*What you are asked to do*
Go through the lines below and tally each one holding "computer". Write only the total.

(Saved entries)
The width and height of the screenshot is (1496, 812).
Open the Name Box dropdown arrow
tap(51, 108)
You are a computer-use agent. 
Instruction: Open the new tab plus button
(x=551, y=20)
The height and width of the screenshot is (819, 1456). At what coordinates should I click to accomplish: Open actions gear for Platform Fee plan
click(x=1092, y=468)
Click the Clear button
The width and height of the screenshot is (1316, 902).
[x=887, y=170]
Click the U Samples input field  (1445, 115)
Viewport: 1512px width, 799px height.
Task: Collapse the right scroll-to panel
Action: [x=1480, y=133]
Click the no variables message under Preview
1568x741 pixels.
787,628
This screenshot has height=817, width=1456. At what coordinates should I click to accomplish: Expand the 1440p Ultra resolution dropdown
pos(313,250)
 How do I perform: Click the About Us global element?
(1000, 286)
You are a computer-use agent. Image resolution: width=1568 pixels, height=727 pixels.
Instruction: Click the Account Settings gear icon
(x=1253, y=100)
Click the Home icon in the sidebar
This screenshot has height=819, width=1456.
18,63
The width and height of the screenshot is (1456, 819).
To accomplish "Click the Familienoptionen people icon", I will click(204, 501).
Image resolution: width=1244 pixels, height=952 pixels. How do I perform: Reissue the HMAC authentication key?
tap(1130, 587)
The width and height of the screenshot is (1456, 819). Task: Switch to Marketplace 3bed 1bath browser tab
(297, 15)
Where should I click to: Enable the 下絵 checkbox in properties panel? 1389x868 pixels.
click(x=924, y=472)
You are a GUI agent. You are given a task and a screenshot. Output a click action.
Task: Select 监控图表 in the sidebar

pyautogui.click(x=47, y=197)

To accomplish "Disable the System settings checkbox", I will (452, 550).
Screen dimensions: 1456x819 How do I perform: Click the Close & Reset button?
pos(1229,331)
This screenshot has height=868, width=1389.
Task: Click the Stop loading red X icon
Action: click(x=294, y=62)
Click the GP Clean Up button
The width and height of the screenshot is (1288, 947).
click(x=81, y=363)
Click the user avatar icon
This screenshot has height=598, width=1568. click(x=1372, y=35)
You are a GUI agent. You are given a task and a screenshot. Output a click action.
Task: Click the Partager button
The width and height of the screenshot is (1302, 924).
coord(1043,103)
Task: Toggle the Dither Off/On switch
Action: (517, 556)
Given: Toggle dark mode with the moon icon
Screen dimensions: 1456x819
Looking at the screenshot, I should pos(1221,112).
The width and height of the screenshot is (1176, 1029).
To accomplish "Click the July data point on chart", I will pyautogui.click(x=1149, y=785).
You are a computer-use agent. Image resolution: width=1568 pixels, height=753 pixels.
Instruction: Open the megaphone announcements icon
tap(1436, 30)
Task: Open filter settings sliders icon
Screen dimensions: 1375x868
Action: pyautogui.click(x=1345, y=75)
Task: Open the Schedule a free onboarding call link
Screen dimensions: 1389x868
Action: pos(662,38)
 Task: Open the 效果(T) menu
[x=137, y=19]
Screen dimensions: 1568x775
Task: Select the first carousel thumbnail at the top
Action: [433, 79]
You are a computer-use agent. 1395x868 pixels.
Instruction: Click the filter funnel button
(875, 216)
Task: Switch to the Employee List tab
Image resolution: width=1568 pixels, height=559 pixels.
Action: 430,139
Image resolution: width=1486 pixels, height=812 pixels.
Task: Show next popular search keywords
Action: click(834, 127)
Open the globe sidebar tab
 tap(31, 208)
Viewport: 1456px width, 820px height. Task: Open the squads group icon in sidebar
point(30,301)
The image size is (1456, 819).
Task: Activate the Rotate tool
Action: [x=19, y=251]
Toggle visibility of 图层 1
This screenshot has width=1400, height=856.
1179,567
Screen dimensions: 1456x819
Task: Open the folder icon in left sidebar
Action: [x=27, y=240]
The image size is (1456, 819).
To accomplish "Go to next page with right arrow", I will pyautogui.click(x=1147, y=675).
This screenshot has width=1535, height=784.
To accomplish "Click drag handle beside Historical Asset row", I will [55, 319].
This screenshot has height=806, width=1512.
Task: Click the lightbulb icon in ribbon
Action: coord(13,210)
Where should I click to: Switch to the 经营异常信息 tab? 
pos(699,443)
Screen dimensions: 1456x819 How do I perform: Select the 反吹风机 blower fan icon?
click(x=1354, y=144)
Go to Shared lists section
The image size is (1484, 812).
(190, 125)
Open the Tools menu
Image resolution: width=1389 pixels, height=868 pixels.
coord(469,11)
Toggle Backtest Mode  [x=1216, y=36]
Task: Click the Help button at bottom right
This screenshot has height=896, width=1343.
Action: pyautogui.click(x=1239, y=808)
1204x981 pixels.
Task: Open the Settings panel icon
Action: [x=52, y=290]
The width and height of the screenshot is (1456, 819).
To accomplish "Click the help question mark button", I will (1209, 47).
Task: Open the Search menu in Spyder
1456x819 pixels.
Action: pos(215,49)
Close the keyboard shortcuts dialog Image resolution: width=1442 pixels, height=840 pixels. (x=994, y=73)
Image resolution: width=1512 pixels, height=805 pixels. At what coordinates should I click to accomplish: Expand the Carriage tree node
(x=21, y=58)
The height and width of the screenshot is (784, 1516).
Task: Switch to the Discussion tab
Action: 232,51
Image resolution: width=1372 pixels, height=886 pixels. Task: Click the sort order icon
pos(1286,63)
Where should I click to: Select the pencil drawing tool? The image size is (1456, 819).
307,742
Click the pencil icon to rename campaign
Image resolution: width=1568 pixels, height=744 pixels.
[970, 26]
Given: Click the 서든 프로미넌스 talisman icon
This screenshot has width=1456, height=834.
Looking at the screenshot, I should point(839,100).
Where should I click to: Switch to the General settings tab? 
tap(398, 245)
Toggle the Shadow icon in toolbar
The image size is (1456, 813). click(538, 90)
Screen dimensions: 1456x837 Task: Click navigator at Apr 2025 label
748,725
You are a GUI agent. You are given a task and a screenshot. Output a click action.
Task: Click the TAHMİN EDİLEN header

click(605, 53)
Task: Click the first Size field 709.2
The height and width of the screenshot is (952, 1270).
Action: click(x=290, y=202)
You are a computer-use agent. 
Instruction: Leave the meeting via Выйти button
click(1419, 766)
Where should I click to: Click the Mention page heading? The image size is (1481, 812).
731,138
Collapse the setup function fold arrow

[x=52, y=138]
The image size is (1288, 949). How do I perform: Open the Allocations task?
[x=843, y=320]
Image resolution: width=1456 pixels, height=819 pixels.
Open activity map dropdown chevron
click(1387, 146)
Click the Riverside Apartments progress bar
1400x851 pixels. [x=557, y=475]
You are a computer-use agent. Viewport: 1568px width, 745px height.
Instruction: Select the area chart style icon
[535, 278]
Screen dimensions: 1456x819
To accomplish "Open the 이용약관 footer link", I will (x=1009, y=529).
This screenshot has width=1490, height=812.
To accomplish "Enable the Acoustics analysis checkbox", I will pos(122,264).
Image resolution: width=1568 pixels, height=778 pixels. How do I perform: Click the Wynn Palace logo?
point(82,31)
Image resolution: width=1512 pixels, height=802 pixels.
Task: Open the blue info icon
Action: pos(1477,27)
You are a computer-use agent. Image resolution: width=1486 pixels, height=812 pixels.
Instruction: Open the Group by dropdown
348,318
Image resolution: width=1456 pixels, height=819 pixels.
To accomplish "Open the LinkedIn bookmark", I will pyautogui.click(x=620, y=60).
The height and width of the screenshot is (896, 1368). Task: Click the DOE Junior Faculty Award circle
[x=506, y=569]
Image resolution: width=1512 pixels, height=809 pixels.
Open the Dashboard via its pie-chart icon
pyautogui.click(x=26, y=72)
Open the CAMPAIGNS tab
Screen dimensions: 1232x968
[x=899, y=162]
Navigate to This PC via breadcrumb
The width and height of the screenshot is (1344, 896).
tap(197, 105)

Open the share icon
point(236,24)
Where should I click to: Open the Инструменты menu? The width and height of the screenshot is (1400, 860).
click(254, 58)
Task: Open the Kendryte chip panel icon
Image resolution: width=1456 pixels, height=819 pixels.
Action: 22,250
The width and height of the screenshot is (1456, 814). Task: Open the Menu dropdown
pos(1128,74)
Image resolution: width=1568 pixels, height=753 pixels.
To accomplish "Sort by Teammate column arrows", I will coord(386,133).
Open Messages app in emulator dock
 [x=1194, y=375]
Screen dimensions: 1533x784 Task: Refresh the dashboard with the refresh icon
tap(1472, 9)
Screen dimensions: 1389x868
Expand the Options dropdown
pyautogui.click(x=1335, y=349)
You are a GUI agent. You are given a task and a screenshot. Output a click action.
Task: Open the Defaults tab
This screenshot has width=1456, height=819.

*Task result*
7